[Exercise input]
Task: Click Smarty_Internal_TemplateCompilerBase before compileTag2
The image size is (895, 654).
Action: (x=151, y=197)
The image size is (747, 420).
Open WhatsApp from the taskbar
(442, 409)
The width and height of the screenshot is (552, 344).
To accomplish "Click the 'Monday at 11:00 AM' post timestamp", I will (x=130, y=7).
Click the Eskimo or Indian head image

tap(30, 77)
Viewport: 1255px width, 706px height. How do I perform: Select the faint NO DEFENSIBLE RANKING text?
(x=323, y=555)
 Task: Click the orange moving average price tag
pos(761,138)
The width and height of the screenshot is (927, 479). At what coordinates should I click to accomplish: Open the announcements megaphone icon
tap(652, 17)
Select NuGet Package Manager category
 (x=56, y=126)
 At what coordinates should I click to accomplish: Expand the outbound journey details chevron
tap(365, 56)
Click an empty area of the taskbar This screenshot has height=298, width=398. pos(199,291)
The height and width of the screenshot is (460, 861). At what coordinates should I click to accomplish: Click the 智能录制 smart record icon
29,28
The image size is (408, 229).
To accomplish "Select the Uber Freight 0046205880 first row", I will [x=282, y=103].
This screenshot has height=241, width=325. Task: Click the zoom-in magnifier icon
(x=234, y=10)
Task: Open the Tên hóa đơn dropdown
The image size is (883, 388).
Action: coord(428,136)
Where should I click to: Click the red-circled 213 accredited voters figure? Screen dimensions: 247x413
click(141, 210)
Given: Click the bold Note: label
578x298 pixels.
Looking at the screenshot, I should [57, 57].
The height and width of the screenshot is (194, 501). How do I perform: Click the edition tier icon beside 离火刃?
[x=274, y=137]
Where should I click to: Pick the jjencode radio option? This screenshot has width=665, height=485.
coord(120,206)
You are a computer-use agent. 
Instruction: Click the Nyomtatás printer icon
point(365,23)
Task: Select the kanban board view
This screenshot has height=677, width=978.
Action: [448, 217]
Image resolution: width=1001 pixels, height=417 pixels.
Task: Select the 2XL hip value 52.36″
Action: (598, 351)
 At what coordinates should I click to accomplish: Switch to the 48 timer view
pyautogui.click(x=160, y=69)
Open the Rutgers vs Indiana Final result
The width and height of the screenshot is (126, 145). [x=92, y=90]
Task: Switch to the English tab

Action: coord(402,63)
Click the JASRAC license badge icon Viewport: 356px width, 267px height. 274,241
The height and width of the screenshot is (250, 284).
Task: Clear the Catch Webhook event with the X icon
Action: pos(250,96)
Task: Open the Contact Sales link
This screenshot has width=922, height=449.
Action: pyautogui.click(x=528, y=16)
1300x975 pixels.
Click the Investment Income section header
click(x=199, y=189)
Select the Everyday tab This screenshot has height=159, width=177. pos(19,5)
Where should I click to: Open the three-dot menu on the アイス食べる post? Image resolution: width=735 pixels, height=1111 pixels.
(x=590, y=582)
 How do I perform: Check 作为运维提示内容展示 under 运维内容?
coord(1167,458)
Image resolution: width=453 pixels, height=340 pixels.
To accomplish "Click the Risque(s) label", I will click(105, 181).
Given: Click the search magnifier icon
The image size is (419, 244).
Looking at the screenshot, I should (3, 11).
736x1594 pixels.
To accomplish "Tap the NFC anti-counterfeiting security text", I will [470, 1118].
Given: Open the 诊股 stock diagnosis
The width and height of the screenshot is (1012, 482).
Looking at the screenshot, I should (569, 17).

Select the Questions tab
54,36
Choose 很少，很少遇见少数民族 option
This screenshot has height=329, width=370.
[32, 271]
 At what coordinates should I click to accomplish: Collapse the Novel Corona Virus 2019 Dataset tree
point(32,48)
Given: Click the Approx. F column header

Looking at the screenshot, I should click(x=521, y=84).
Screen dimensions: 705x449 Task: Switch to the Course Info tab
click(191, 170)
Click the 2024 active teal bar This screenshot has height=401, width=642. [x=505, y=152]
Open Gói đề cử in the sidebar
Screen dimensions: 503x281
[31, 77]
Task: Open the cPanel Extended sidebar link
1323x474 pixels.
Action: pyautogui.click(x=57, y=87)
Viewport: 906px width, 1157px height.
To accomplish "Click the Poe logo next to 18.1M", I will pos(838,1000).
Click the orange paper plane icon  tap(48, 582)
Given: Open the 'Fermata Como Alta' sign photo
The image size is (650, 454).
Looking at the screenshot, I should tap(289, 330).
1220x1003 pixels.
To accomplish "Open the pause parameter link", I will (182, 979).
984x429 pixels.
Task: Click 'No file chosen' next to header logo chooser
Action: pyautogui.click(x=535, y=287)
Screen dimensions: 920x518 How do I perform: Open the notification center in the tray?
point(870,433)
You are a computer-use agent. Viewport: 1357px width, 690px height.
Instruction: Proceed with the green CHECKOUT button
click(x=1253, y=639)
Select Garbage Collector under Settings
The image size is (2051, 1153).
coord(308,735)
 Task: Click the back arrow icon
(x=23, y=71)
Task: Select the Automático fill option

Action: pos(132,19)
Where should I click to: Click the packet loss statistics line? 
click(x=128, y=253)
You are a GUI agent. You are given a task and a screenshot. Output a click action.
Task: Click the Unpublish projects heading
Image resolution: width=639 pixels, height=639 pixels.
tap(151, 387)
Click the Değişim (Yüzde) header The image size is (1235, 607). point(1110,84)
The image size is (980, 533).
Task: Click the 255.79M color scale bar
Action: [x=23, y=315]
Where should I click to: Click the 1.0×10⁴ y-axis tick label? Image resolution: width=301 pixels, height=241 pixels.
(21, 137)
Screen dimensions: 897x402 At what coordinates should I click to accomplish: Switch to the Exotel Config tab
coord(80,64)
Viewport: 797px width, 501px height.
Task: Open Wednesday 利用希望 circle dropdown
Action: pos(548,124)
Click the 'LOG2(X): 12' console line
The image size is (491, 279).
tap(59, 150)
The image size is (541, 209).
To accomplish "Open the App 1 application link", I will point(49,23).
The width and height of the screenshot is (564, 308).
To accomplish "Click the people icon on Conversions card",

[Directions]
Send back all the records above word for word.

[Solution to the exercise]
Task: Click Smarty_Internal_TemplateCompilerBase before compileTag2
The image size is (895, 654).
Action: (x=151, y=197)
The image size is (747, 420).
Open WhatsApp from the taskbar
(442, 409)
The width and height of the screenshot is (552, 344).
To accomplish "Click the 'Monday at 11:00 AM' post timestamp", I will (x=130, y=7).
Click the Eskimo or Indian head image

tap(30, 77)
Viewport: 1255px width, 706px height. How do I perform: Select the faint NO DEFENSIBLE RANKING text?
(x=323, y=555)
 Task: Click the orange moving average price tag
pos(761,138)
The width and height of the screenshot is (927, 479). At what coordinates should I click to accomplish: Open the announcements megaphone icon
tap(652, 17)
Select NuGet Package Manager category
 (x=56, y=126)
 At what coordinates should I click to accomplish: Expand the outbound journey details chevron
tap(365, 56)
Click an empty area of the taskbar This screenshot has height=298, width=398. pos(199,291)
The height and width of the screenshot is (460, 861). At what coordinates should I click to accomplish: Click the 智能录制 smart record icon
29,28
The image size is (408, 229).
To accomplish "Select the Uber Freight 0046205880 first row", I will [x=282, y=103].
This screenshot has height=241, width=325. Task: Click the zoom-in magnifier icon
(x=234, y=10)
Task: Open the Tên hóa đơn dropdown
The image size is (883, 388).
Action: coord(428,136)
Where should I click to: Click the red-circled 213 accredited voters figure? Screen dimensions: 247x413
click(141, 210)
Given: Click the bold Note: label
578x298 pixels.
Looking at the screenshot, I should [57, 57].
The height and width of the screenshot is (194, 501). How do I perform: Click the edition tier icon beside 离火刃?
[x=274, y=137]
Where should I click to: Pick the jjencode radio option? This screenshot has width=665, height=485.
coord(120,206)
You are a computer-use agent. 
Instruction: Click the Nyomtatás printer icon
point(365,23)
Task: Select the kanban board view
This screenshot has height=677, width=978.
Action: [448, 217]
Image resolution: width=1001 pixels, height=417 pixels.
Task: Select the 2XL hip value 52.36″
Action: (598, 351)
 At what coordinates should I click to accomplish: Switch to the 48 timer view
pyautogui.click(x=160, y=69)
Open the Rutgers vs Indiana Final result
The width and height of the screenshot is (126, 145). [x=92, y=90]
Task: Switch to the English tab

Action: coord(402,63)
Click the JASRAC license badge icon Viewport: 356px width, 267px height. 274,241
The height and width of the screenshot is (250, 284).
Task: Clear the Catch Webhook event with the X icon
Action: pos(250,96)
Task: Open the Contact Sales link
This screenshot has width=922, height=449.
Action: pyautogui.click(x=528, y=16)
1300x975 pixels.
Click the Investment Income section header
click(x=199, y=189)
Select the Everyday tab This screenshot has height=159, width=177. pos(19,5)
Where should I click to: Open the three-dot menu on the アイス食べる post? Image resolution: width=735 pixels, height=1111 pixels.
(x=590, y=582)
 How do I perform: Check 作为运维提示内容展示 under 运维内容?
coord(1167,458)
Image resolution: width=453 pixels, height=340 pixels.
To accomplish "Click the Risque(s) label", I will click(105, 181).
Given: Click the search magnifier icon
The image size is (419, 244).
Looking at the screenshot, I should (3, 11).
736x1594 pixels.
To accomplish "Tap the NFC anti-counterfeiting security text", I will [470, 1118].
Given: Open the 诊股 stock diagnosis
The width and height of the screenshot is (1012, 482).
Looking at the screenshot, I should (569, 17).

Select the Questions tab
54,36
Choose 很少，很少遇见少数民族 option
This screenshot has height=329, width=370.
[32, 271]
 At what coordinates should I click to accomplish: Collapse the Novel Corona Virus 2019 Dataset tree
point(32,48)
Given: Click the Approx. F column header

Looking at the screenshot, I should click(x=521, y=84).
Screen dimensions: 705x449 Task: Switch to the Course Info tab
click(191, 170)
Click the 2024 active teal bar This screenshot has height=401, width=642. [x=505, y=152]
Open Gói đề cử in the sidebar
Screen dimensions: 503x281
[31, 77]
Task: Open the cPanel Extended sidebar link
1323x474 pixels.
Action: pyautogui.click(x=57, y=87)
Viewport: 906px width, 1157px height.
To accomplish "Click the Poe logo next to 18.1M", I will pos(838,1000).
Click the orange paper plane icon  tap(48, 582)
Given: Open the 'Fermata Como Alta' sign photo
The image size is (650, 454).
Looking at the screenshot, I should tap(289, 330).
1220x1003 pixels.
To accomplish "Open the pause parameter link", I will (182, 979).
984x429 pixels.
Task: Click 'No file chosen' next to header logo chooser
Action: pyautogui.click(x=535, y=287)
Screen dimensions: 920x518 How do I perform: Open the notification center in the tray?
point(870,433)
You are a computer-use agent. Viewport: 1357px width, 690px height.
Instruction: Proceed with the green CHECKOUT button
click(x=1253, y=639)
Select Garbage Collector under Settings
The image size is (2051, 1153).
coord(308,735)
 Task: Click the back arrow icon
(x=23, y=71)
Task: Select the Automático fill option

Action: pos(132,19)
Where should I click to: Click the packet loss statistics line? 
click(x=128, y=253)
You are a GUI agent. You are given a task and a screenshot. Output a click action.
Task: Click the Unpublish projects heading
Image resolution: width=639 pixels, height=639 pixels.
tap(151, 387)
Click the Değişim (Yüzde) header The image size is (1235, 607). point(1110,84)
The image size is (980, 533).
Task: Click the 255.79M color scale bar
Action: [x=23, y=315]
Where should I click to: Click the 1.0×10⁴ y-axis tick label? Image resolution: width=301 pixels, height=241 pixels.
(21, 137)
Screen dimensions: 897x402 At what coordinates should I click to accomplish: Switch to the Exotel Config tab
coord(80,64)
Viewport: 797px width, 501px height.
Task: Open Wednesday 利用希望 circle dropdown
Action: pos(548,124)
Click the 'LOG2(X): 12' console line
The image size is (491, 279).
tap(59, 150)
The image size is (541, 209).
To accomplish "Open the App 1 application link", I will point(49,23).
The width and height of the screenshot is (564, 308).
To accomplish "Click the people icon on Conversions card",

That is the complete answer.